**Exercise directions:**
What do the lines say, reproduced word for word, from the first of the entries below through the line bearing "Task: Go back"?

[Input data Boundary: Start]

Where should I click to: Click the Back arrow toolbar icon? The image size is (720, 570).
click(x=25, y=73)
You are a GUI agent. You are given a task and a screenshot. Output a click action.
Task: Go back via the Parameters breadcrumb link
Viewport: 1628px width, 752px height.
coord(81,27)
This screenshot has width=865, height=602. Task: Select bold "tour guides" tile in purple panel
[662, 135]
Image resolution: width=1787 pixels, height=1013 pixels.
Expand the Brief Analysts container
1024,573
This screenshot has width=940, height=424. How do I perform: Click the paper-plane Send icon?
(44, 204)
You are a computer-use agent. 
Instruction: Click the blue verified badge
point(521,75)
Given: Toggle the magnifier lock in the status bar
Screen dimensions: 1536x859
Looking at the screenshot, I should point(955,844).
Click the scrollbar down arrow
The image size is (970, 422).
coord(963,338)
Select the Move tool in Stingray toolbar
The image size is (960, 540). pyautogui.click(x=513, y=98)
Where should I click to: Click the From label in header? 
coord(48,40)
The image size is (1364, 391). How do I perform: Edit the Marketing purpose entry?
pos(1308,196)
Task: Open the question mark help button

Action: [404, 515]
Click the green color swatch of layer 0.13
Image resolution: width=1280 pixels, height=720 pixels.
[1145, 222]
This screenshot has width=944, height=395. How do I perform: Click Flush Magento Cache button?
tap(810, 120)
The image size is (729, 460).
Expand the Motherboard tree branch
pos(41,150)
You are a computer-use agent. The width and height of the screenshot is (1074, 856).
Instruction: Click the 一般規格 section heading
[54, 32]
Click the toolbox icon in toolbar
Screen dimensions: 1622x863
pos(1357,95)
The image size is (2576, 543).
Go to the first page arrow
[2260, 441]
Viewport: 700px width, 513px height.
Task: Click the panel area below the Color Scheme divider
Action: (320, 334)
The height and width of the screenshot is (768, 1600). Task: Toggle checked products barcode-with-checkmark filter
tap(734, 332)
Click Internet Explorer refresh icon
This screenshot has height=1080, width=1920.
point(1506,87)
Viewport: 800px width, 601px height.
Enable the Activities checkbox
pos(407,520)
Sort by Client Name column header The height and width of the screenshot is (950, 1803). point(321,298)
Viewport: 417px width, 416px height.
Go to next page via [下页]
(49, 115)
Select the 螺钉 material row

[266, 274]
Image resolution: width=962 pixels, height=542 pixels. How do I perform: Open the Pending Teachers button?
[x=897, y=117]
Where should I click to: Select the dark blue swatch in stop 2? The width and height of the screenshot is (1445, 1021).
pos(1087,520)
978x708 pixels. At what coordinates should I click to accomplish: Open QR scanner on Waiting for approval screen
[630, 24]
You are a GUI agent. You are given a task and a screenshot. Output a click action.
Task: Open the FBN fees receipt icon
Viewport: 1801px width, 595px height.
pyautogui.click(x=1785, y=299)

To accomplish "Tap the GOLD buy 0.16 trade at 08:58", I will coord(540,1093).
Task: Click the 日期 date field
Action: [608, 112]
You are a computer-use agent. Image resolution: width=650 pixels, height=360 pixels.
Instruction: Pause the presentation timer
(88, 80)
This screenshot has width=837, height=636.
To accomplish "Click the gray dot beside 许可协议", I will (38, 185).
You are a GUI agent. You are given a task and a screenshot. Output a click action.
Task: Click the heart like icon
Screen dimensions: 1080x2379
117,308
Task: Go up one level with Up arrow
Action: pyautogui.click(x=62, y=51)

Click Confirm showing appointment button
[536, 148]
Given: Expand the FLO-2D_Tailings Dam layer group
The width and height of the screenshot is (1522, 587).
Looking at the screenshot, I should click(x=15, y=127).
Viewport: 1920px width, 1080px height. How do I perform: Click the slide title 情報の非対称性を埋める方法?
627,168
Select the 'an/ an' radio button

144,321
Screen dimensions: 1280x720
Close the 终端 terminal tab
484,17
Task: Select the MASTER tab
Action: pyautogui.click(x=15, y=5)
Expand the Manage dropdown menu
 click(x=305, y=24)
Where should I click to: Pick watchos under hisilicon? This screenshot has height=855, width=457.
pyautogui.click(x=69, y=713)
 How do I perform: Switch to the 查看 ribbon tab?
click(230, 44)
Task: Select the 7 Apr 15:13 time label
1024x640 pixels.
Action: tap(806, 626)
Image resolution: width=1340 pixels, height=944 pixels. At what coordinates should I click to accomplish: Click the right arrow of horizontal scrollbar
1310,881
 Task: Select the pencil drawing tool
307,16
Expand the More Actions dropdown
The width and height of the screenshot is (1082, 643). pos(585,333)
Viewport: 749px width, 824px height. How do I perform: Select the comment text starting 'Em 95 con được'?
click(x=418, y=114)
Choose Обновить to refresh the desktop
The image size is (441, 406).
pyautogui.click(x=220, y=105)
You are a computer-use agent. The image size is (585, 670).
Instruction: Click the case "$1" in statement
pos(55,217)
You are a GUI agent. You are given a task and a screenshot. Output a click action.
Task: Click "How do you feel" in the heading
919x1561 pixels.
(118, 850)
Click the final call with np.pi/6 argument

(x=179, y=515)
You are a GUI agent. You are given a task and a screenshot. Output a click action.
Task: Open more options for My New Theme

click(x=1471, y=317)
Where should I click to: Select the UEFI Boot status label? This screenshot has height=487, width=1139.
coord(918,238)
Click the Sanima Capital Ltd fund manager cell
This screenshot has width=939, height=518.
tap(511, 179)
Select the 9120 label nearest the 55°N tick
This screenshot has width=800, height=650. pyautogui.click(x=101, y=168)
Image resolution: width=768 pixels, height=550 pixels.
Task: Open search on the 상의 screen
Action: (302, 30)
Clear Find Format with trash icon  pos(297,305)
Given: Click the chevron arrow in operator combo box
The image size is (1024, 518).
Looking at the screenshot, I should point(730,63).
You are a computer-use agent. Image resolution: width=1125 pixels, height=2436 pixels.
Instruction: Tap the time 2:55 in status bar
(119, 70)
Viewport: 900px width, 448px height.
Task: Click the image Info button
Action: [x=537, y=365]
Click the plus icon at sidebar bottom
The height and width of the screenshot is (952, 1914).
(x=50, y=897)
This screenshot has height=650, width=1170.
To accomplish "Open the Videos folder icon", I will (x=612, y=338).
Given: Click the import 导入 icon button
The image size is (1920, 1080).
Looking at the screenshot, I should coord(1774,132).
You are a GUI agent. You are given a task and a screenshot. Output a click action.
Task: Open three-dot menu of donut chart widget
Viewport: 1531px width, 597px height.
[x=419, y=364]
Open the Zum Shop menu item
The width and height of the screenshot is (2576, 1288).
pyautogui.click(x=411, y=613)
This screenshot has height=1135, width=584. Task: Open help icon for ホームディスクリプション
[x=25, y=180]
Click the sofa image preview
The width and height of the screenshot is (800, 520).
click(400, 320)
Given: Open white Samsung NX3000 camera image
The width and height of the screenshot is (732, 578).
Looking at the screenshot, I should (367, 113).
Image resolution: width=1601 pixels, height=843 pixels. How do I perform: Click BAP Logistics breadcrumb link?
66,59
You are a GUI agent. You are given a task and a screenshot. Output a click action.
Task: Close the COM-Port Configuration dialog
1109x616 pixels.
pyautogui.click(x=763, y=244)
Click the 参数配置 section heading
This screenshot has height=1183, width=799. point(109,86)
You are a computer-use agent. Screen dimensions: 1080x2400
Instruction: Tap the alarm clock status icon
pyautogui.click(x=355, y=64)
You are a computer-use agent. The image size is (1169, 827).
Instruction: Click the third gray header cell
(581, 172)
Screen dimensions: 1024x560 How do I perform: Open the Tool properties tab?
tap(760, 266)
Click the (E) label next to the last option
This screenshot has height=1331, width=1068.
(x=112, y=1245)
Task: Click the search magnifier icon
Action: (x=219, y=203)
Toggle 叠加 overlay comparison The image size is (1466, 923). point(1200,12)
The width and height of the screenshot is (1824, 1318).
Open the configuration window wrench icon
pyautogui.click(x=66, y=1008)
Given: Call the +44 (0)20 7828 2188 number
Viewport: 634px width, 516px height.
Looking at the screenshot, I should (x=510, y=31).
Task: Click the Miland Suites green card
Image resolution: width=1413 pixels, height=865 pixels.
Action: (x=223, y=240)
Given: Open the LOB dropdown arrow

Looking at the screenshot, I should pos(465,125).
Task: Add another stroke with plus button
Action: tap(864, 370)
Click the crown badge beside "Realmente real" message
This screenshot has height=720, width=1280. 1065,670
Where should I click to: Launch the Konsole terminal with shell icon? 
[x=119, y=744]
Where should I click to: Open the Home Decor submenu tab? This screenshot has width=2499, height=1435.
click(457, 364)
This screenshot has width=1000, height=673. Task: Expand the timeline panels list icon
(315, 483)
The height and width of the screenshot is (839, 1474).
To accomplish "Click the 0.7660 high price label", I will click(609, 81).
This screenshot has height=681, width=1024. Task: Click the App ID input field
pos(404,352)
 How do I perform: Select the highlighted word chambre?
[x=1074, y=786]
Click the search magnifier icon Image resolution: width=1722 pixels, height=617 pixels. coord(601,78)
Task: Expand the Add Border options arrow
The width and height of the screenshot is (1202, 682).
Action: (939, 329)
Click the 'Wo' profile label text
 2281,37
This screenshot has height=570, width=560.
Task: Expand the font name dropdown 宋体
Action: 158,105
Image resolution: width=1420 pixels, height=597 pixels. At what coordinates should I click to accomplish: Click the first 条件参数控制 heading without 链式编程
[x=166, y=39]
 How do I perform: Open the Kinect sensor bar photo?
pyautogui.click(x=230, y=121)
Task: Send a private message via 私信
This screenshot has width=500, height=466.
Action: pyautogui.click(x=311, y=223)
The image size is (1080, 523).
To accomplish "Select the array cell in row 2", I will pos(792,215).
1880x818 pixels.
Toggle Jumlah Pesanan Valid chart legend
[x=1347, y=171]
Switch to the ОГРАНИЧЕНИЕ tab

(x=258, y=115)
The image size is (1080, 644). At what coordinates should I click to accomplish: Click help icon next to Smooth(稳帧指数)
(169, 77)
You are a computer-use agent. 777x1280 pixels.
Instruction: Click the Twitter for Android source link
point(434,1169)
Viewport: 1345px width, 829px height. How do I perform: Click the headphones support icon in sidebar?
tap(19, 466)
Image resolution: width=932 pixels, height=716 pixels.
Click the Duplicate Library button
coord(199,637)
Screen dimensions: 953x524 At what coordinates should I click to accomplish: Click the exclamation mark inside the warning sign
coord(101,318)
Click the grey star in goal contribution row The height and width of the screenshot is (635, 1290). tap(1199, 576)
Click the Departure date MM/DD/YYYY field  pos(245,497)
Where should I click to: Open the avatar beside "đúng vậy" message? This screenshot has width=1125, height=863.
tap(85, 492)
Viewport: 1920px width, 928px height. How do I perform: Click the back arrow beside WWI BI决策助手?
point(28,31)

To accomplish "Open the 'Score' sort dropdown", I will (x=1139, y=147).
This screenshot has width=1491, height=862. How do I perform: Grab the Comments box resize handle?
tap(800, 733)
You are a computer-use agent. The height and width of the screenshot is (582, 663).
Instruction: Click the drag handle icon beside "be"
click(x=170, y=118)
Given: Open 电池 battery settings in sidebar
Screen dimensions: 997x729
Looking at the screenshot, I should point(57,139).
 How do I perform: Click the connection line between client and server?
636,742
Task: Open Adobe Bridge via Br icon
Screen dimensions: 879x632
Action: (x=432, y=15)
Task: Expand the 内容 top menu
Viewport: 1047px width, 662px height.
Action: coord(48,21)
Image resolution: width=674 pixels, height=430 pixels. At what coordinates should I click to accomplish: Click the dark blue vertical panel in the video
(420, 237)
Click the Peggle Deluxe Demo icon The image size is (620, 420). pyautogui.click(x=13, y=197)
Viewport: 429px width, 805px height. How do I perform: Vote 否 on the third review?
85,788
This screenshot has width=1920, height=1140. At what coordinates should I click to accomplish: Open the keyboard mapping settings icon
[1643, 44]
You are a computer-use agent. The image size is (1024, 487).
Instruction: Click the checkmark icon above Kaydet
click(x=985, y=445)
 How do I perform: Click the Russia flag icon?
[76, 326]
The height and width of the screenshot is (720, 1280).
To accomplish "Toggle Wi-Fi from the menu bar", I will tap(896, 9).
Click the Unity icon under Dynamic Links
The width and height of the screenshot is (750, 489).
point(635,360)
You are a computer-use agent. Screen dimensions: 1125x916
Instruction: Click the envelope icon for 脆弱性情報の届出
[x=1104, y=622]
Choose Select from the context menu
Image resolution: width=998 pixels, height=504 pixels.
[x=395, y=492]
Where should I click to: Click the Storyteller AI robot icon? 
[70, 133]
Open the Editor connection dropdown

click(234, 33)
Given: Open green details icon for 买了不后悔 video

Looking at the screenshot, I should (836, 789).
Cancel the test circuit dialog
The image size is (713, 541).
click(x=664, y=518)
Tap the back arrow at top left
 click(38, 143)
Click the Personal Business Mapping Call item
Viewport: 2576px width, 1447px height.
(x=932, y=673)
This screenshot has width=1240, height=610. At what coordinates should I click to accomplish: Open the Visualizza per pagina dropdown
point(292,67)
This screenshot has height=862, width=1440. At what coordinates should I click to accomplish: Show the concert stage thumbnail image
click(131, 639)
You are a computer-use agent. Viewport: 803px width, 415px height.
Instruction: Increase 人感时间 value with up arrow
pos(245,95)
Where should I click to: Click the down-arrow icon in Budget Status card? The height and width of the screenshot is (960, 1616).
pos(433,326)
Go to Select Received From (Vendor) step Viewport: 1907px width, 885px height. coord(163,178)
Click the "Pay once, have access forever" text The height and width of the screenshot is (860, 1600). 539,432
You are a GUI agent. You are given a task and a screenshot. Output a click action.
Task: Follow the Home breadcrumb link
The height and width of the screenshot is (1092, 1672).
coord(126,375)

[Input data Boundary: End]

**Task result:**
Where should I click to: Click the Back arrow toolbar icon? The image size is (720, 570).
click(x=25, y=73)
You are a GUI agent. You are given a task and a screenshot. Output a click action.
Task: Go back via the Parameters breadcrumb link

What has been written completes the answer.